Livestockreview.com, Bisnis. Ternak berkaki empat atau istilahnya ruminansia (sapi, kambing, domba) menghasilkan gas metana yang keluar dari sendawa, kentut, dan kotoran hewan ternak. Para peneliti mengatakan, gas metana menyumbang 16 persen dari total efek pemanasan global. Potensi pemanasan global mencapai 28 hingga 36 kali lipat, yang berujung menghasilkan karbon dioksida.
Ketika dampak perubahan iklim semakin mengkhawatirkan, gerakan mengurangi makan daging menjadi gerakan yang populer. Para aktivis lingkungan mendesak masyarakat untuk mengurangi makan daging untuk menyelamatkan lingkungan. Beberapa aktivis bahkan telah menyerukan pemberlakuan pajak atas daging untuk mengurangi konsumsi daging.
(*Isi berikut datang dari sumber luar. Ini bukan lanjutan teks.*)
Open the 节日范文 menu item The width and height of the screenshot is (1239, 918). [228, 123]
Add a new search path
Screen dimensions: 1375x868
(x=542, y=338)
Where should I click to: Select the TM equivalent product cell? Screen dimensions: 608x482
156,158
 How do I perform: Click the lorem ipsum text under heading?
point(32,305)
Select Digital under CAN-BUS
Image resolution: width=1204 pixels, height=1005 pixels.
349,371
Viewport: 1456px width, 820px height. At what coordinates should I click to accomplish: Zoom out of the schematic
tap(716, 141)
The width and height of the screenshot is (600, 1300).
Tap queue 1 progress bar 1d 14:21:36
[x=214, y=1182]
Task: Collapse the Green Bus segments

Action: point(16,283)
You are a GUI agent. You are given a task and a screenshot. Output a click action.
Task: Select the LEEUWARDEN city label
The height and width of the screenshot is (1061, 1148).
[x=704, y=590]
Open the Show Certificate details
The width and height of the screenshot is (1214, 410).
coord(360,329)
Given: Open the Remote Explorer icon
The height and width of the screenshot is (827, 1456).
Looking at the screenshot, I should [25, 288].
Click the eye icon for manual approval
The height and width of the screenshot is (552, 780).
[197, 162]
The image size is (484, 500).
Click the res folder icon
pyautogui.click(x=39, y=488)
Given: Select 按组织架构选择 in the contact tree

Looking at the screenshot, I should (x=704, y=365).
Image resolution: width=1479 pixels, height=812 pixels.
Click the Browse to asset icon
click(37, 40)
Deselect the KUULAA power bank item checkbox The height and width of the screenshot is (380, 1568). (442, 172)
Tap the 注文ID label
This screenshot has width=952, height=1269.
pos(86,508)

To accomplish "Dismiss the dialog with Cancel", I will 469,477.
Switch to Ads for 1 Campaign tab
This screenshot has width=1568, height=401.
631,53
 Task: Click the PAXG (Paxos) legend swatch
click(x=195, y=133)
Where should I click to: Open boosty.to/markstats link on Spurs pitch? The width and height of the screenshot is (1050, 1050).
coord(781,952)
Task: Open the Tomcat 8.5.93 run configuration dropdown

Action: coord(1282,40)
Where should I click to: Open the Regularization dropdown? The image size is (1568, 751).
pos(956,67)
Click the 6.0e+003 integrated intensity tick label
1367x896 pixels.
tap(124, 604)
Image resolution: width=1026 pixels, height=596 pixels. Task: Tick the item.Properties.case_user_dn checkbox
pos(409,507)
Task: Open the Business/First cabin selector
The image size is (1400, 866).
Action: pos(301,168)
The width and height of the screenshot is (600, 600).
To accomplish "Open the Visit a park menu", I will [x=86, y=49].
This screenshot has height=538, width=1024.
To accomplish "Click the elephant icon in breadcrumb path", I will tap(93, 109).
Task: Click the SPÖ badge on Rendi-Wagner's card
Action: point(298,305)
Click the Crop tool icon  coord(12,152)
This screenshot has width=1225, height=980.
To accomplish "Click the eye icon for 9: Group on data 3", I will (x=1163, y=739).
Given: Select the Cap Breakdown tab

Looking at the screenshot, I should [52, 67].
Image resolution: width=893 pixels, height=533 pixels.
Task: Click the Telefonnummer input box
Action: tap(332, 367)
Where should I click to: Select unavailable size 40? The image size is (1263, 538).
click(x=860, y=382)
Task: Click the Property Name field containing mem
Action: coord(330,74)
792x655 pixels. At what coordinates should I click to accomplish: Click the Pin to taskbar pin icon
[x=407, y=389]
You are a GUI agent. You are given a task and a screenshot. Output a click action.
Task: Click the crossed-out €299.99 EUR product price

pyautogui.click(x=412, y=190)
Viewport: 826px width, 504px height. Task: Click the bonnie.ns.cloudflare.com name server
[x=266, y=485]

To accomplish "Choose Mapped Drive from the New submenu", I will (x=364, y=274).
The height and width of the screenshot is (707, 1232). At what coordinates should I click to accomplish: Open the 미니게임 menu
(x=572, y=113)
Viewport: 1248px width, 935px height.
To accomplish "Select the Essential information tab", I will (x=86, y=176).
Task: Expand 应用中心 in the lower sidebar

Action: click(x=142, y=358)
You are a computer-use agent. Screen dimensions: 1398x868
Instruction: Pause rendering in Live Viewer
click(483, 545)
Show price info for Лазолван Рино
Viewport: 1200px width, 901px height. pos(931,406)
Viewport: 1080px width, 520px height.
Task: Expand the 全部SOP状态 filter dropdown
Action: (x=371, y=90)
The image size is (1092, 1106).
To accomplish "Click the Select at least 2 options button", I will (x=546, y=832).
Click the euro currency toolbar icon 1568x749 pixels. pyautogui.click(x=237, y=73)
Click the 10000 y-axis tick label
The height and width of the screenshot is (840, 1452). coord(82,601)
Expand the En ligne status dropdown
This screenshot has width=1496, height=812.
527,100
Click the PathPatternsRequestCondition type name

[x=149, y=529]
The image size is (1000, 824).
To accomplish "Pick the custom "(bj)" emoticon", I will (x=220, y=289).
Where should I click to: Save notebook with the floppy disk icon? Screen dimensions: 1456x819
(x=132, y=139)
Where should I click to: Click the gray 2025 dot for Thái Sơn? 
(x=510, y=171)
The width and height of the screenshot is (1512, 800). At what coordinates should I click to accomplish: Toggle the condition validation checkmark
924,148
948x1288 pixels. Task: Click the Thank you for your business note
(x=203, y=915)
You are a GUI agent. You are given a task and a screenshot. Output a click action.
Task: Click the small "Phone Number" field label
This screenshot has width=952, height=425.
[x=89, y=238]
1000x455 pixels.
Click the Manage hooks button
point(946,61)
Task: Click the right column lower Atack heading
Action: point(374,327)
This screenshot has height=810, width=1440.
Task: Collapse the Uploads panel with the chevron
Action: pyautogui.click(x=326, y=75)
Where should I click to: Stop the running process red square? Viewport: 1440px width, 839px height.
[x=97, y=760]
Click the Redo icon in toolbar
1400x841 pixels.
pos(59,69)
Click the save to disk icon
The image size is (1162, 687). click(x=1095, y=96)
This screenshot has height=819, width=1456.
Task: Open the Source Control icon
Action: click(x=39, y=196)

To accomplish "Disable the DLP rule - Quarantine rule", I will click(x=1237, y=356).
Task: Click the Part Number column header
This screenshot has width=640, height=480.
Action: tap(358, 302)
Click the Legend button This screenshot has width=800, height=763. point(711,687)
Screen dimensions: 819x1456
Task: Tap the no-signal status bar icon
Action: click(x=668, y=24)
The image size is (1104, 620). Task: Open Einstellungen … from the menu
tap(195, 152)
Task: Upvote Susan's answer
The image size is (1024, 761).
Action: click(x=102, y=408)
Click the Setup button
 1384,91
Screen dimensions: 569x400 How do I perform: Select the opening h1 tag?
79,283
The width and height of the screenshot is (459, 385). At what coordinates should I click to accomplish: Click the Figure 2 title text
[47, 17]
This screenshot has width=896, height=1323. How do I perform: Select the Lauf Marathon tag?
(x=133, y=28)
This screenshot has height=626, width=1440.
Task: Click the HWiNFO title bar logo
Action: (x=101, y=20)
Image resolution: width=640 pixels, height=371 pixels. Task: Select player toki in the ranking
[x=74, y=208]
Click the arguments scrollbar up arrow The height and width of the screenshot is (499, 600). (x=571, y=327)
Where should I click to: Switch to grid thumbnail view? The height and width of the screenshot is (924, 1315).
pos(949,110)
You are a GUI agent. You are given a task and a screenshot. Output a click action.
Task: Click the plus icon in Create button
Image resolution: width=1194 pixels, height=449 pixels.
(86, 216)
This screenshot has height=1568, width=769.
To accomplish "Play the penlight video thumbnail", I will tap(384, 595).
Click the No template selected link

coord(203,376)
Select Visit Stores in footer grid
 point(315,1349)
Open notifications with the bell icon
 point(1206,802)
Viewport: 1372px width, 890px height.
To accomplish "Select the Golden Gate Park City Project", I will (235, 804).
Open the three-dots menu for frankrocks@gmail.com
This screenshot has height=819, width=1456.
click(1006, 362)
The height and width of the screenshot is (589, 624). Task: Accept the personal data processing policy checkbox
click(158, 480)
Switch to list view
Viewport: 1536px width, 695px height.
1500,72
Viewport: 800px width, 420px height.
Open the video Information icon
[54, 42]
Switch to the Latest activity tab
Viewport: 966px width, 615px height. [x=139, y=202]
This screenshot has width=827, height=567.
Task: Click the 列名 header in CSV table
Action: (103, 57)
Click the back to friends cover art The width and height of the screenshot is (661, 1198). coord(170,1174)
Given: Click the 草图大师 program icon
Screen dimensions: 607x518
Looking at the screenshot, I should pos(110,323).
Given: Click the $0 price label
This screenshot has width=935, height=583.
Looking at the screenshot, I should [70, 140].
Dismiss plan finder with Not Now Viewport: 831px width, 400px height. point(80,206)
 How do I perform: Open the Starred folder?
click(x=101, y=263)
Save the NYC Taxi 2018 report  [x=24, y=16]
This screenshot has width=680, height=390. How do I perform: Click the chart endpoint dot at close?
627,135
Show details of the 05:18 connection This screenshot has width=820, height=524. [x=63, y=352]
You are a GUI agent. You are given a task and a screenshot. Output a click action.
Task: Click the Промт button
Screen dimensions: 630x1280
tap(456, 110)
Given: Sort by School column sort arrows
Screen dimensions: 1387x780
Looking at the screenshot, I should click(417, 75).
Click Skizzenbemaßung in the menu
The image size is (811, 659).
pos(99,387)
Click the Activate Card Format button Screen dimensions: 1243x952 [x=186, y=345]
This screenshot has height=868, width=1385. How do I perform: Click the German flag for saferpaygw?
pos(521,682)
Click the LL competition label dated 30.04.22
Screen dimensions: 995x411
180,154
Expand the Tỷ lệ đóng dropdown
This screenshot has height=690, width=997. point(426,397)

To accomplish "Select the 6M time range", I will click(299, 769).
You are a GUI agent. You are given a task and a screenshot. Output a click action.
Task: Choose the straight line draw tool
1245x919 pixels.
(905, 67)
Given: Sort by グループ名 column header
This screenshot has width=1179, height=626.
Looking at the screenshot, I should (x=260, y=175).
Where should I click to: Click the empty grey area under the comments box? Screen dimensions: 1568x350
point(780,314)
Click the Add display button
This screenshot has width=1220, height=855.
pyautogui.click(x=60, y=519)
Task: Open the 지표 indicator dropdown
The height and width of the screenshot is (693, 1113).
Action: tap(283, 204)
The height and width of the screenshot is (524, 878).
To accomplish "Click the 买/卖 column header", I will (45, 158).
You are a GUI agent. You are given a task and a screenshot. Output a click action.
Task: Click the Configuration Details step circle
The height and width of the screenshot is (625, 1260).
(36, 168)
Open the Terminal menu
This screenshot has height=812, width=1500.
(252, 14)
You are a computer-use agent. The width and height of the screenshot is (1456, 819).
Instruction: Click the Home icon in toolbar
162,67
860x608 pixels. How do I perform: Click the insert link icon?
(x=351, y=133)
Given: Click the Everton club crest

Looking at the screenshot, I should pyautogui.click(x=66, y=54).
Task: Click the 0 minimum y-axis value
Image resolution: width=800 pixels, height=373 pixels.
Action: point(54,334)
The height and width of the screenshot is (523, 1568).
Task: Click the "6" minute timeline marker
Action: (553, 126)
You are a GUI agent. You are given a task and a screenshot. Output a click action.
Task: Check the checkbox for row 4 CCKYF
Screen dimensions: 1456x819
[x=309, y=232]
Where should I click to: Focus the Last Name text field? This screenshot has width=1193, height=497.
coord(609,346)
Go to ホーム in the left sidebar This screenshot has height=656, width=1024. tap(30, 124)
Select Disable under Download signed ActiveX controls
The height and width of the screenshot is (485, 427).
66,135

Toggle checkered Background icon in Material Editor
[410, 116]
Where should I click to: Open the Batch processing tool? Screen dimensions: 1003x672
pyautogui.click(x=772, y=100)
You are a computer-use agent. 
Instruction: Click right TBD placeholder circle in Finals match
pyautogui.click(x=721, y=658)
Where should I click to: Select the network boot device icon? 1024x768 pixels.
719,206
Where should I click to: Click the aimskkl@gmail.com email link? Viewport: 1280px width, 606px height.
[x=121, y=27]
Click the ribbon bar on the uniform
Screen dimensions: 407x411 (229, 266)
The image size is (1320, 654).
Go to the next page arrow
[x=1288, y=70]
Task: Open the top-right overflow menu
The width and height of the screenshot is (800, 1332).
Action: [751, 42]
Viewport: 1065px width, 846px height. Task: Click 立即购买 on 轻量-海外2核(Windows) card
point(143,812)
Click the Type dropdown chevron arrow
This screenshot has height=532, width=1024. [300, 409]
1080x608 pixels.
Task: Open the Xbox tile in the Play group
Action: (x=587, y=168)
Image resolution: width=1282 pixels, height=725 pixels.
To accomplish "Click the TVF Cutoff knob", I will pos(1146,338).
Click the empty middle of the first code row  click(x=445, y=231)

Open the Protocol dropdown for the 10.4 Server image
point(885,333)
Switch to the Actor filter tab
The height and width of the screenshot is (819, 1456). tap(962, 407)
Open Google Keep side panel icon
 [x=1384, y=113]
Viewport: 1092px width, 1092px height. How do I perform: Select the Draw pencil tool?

Dalam hal ini, Organisasi Pangan dan Pertanian Perserikatan Bangsa-Bangsa (FAO) telah menerbitkan sebuah penelitian berjudul “Bayangan Panjang Peternakan (Livestock’s Long Shadow),” yang mendapat perhatian luas secara global. Disebutkan bahwa ternak memberikan kontribusi sebesar 18% emisi gas rumah kaca dunia. FAO menarik kesimpulan yang mengejutkan: Peternakan memberikan kontribusi yang lebih banyak dalam kerusakan lingkungan dibanding semua moda transportasi digabung. Hal itu mendorong setiap negara untuk memiliki kebijakan yang focus pada masalah degradasi lahan, perubahan iklim dan polusi udara, kekurangan air dan polusinya, serta berkurangnya biodiversitas.
Memperhatikan permasalahan tersebut, dan mempertimbangkan pentingnya peternakan bagi penghidupan masyarakat di tingkat lokal, nasional, maupun global, serta mengingat perannya dalam aspek sosial, ekonomi dan ketahanan pangan, maka kalangan masyarakat peternakan harus secara jeli dan berhati-hati mengambil sikap terkait kondisi ini. Terlebih, skala masalah akibat sektor peternakan di Indonesia mungkin tidak semasif permasalahan di negara-negara yang sektor peternakannya jauh lebih besar dan maju.
Atas hal itu, Ikatan Sarjana PEternakan Indonesia (ISPI) sebagai organisasi yang menaungi para sarjana peternakan, memiliki kewajiban dalam mengembangkan ilmu pengetahuan sebagai basis utama dalam kegiatan peternakan, baik itu dalam kebijakan ataupun usaha komersil. Bekerja sama dengan Northern Territory Cattlemen’s Association (NTCA) dan Red Meat and Cattle Partnership, ISPI menyelenggarakan Seminar tentang dampak peternakan sapi bagi lingkungan di Jakarta pada 27 Januari 2020. Hadir dalam acara itu para narasumber: Pebi Purwosuseno yang mewakili Ditjen PKH, Dr Panjono, IPM (Fapet UGM), CEO NTCA Ashley Manicaroos, Kieran Mc Cooskee d(Department Primary Industry, Northern Teritorry Government) dan M Pribadie Nugraha dari Meat & Livestock Australia (MLA).
Suistain and suistainability adalah merupakan wajah peternakan Indonesia di masa depan, oleh karena itu diskusi–diskusi seperti hari ini yang kemudian ditindaklanjuti dalam penelitian serta implentasi lapangan adalah tugas sarjana peternakan. Pebi Purwosuseno selaku perwakilan Dirjen PKH Kementan mengatakan bahwa sektor peternakan muncul sebagai salah satu kontributor bagi masalah lingkungan. Temuan ini mendorong setiap negara untuk memiliki kebijakan yang fokus pada masalah degradasi lahan, perubahan iklim dan polusi udara, kekurangan air dan polusinya, serta berkurangnya biodiversitas.
Memperhatikan permasalahan tersebut, lanjut Pebi, perlu mempertimbangkan pula pentingnya peternakan bagi penghidupan masyarakat di tingkat lokal, nasional, maupun global, serta mengingat perannya dalam aspek sosial, ekonomi dan ketahanan pangan, maka kita harus secara jeli dan berhati-hati mengambil sikap terkait kondisi ini. Terlebih, skala masalah akibat sektor peternakan di Indonesia mungkin tidak semasif permasalahan di negara-negara yang sektor peternakannya jauh lebih besar dan maju.
“Terwujudnya produk peternakan Indonesia yang berdaya saing dan berkelanjutan, dan ini telah secara eksplisit diterjemahkan ke dalam startegi utama yang selalu mengedepankan konsep keberlanjutan dalam langkah-langkah operasionalnya,” kata Pebi.